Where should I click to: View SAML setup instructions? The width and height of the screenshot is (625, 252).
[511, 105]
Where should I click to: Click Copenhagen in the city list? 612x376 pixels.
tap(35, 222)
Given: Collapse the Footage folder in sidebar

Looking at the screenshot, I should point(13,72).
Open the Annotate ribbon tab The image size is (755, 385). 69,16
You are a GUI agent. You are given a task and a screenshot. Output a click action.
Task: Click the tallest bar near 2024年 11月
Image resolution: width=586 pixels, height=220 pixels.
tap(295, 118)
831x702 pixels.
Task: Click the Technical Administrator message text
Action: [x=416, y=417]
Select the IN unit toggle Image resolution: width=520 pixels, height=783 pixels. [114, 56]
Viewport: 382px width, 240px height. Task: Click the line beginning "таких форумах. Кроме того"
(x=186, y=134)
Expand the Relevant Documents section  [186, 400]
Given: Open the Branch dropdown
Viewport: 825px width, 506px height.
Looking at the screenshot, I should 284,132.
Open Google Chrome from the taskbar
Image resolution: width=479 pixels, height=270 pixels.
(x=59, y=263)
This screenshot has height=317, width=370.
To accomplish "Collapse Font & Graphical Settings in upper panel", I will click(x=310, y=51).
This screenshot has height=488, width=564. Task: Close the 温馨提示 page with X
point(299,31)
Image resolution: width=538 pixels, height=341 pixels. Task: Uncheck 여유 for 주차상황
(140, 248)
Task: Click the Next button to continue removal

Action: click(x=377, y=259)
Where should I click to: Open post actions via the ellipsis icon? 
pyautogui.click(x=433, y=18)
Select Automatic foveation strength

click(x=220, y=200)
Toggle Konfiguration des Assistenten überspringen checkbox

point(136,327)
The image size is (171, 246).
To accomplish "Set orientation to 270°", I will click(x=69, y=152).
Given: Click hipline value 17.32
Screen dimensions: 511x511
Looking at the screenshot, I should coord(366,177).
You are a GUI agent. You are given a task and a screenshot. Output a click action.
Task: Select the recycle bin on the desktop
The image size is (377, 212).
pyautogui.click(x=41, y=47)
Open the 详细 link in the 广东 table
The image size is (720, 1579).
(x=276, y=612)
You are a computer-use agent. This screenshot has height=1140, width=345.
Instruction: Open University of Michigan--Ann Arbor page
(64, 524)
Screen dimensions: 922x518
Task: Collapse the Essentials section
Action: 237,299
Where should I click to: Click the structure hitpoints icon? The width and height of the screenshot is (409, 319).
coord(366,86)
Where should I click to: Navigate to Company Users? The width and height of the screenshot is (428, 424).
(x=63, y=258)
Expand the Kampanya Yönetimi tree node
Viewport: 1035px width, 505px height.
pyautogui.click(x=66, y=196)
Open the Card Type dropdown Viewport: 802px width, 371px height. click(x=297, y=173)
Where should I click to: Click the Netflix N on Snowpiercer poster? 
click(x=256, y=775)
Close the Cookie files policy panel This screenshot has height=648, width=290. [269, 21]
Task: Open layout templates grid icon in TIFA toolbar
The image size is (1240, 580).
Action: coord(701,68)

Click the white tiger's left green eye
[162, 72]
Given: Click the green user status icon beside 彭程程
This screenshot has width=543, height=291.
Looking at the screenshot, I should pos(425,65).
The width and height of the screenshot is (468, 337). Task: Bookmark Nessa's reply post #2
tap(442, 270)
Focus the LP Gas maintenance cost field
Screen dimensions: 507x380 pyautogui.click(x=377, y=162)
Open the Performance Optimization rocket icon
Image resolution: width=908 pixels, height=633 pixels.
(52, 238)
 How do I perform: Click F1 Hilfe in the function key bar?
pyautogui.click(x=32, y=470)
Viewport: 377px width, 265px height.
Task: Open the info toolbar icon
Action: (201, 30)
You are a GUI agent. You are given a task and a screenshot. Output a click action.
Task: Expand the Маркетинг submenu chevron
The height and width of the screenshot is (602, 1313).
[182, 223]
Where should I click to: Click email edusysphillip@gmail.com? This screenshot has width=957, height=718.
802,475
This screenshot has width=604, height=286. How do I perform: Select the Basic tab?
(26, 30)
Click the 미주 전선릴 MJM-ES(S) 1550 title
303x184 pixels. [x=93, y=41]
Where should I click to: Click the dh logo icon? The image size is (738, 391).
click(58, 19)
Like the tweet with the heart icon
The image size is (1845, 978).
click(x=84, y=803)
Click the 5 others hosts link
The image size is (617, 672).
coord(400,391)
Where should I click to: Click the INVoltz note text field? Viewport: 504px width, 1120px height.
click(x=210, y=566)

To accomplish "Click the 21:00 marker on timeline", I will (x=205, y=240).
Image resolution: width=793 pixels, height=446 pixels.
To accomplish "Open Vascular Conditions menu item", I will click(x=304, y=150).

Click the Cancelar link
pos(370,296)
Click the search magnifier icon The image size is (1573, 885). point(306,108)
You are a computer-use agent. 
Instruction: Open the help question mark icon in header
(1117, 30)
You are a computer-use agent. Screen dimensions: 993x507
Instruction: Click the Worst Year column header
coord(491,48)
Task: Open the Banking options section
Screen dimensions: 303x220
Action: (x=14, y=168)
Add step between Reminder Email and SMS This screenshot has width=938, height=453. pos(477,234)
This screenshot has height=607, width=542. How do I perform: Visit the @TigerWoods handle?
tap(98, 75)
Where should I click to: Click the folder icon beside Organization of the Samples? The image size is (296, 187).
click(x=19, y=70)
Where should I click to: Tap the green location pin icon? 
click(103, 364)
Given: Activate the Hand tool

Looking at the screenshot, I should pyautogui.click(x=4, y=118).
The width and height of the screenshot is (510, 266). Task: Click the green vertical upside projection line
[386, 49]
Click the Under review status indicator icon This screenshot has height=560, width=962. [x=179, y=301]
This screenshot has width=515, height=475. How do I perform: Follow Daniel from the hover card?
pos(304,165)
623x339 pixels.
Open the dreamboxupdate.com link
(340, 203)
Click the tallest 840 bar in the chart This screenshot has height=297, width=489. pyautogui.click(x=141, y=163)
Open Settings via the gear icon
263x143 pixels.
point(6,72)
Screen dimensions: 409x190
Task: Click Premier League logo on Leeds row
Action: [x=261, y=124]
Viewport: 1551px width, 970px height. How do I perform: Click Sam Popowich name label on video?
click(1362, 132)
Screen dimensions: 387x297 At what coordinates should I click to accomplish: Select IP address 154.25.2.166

* WORK TO BE COMPLETED
Return exactly the lines of the data, and only those, from the line with "This screenshot has width=515, height=475." through the last line, inclusive.

* TASK RESULT
This screenshot has width=515, height=475. How do I perform: Follow Daniel from the hover card?
pos(304,165)
623x339 pixels.
Open the dreamboxupdate.com link
(340, 203)
Click the tallest 840 bar in the chart This screenshot has height=297, width=489. pyautogui.click(x=141, y=163)
Open Settings via the gear icon
263x143 pixels.
point(6,72)
Screen dimensions: 409x190
Task: Click Premier League logo on Leeds row
Action: [x=261, y=124]
Viewport: 1551px width, 970px height. How do I perform: Click Sam Popowich name label on video?
click(1362, 132)
Screen dimensions: 387x297 At what coordinates should I click to accomplish: Select IP address 154.25.2.166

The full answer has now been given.